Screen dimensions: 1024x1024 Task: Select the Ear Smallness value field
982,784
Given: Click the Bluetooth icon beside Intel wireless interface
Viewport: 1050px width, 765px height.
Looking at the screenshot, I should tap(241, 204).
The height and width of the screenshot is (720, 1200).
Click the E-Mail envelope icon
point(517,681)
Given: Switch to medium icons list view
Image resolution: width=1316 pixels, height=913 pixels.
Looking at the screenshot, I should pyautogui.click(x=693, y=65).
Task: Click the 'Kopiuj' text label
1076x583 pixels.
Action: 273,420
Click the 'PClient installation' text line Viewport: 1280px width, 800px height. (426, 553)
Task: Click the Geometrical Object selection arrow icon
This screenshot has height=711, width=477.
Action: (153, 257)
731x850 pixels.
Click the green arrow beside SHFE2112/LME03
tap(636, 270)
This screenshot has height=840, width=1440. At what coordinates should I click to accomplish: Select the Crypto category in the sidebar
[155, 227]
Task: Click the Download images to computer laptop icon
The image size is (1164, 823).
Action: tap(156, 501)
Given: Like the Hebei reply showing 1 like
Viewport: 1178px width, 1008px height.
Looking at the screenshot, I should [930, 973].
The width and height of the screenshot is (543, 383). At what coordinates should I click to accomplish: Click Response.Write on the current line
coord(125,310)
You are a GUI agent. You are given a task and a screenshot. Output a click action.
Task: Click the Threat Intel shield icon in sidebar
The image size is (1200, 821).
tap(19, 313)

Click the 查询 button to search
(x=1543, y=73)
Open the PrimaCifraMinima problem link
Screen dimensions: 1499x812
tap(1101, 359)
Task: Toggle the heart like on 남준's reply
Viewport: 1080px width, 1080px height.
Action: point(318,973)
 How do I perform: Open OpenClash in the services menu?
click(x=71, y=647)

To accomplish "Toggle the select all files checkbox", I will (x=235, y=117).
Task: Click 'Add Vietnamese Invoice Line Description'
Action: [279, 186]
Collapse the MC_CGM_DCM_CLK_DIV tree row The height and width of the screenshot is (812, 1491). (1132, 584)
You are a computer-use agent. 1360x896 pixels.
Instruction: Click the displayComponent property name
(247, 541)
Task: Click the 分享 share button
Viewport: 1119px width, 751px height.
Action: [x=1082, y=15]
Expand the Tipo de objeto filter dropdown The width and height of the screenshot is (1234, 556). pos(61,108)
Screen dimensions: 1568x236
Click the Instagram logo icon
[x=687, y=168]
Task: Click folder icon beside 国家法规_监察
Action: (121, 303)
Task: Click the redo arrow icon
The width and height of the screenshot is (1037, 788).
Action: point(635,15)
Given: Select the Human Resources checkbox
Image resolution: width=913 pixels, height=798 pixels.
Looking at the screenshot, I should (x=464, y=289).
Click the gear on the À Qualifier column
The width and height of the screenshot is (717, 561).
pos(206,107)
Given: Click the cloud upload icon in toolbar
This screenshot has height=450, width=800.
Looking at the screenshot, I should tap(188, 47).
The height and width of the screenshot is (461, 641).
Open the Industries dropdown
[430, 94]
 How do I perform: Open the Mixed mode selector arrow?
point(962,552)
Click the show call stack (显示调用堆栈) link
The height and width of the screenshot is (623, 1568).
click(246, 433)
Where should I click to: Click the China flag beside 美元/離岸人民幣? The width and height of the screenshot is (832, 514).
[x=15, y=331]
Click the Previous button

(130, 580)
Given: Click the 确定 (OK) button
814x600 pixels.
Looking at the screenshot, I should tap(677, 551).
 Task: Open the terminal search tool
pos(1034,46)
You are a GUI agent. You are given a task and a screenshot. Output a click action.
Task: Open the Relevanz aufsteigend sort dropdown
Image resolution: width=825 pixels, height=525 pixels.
# # #
Written exercise:
Please reproduce all of the rows above verbatim, changing nothing.

Solution to this problem:
Screen dimensions: 1024x1024 Task: Select the Ear Smallness value field
982,784
Given: Click the Bluetooth icon beside Intel wireless interface
Viewport: 1050px width, 765px height.
Looking at the screenshot, I should tap(241, 204).
The height and width of the screenshot is (720, 1200).
Click the E-Mail envelope icon
point(517,681)
Given: Switch to medium icons list view
Image resolution: width=1316 pixels, height=913 pixels.
Looking at the screenshot, I should pyautogui.click(x=693, y=65).
Task: Click the 'Kopiuj' text label
1076x583 pixels.
Action: 273,420
Click the 'PClient installation' text line Viewport: 1280px width, 800px height. (426, 553)
Task: Click the Geometrical Object selection arrow icon
This screenshot has height=711, width=477.
Action: (153, 257)
731x850 pixels.
Click the green arrow beside SHFE2112/LME03
tap(636, 270)
This screenshot has height=840, width=1440. At what coordinates should I click to accomplish: Select the Crypto category in the sidebar
[155, 227]
Task: Click the Download images to computer laptop icon
The image size is (1164, 823).
Action: tap(156, 501)
Given: Like the Hebei reply showing 1 like
Viewport: 1178px width, 1008px height.
Looking at the screenshot, I should [930, 973].
The width and height of the screenshot is (543, 383). At what coordinates should I click to accomplish: Click Response.Write on the current line
coord(125,310)
You are a GUI agent. You are given a task and a screenshot. Output a click action.
Task: Click the Threat Intel shield icon in sidebar
The image size is (1200, 821).
tap(19, 313)

Click the 查询 button to search
(x=1543, y=73)
Open the PrimaCifraMinima problem link
Screen dimensions: 1499x812
tap(1101, 359)
Task: Toggle the heart like on 남준's reply
Viewport: 1080px width, 1080px height.
Action: point(318,973)
 How do I perform: Open OpenClash in the services menu?
click(x=71, y=647)

To accomplish "Toggle the select all files checkbox", I will (x=235, y=117).
Task: Click 'Add Vietnamese Invoice Line Description'
Action: [279, 186]
Collapse the MC_CGM_DCM_CLK_DIV tree row The height and width of the screenshot is (812, 1491). (1132, 584)
You are a computer-use agent. 1360x896 pixels.
Instruction: Click the displayComponent property name
(247, 541)
Task: Click the 分享 share button
Viewport: 1119px width, 751px height.
Action: [x=1082, y=15]
Expand the Tipo de objeto filter dropdown The width and height of the screenshot is (1234, 556). pos(61,108)
Screen dimensions: 1568x236
Click the Instagram logo icon
[x=687, y=168]
Task: Click folder icon beside 国家法规_监察
Action: (121, 303)
Task: Click the redo arrow icon
The width and height of the screenshot is (1037, 788).
Action: point(635,15)
Given: Select the Human Resources checkbox
Image resolution: width=913 pixels, height=798 pixels.
Looking at the screenshot, I should (x=464, y=289).
Click the gear on the À Qualifier column
The width and height of the screenshot is (717, 561).
pos(206,107)
Given: Click the cloud upload icon in toolbar
This screenshot has height=450, width=800.
Looking at the screenshot, I should tap(188, 47).
The height and width of the screenshot is (461, 641).
Open the Industries dropdown
[430, 94]
 How do I perform: Open the Mixed mode selector arrow?
point(962,552)
Click the show call stack (显示调用堆栈) link
The height and width of the screenshot is (623, 1568).
click(246, 433)
Where should I click to: Click the China flag beside 美元/離岸人民幣? The width and height of the screenshot is (832, 514).
[x=15, y=331]
Click the Previous button

(130, 580)
Given: Click the 确定 (OK) button
814x600 pixels.
Looking at the screenshot, I should tap(677, 551).
 Task: Open the terminal search tool
pos(1034,46)
You are a GUI agent. You are given a task and a screenshot. Output a click action.
Task: Open the Relevanz aufsteigend sort dropdown
Image resolution: width=825 pixels, height=525 pixels.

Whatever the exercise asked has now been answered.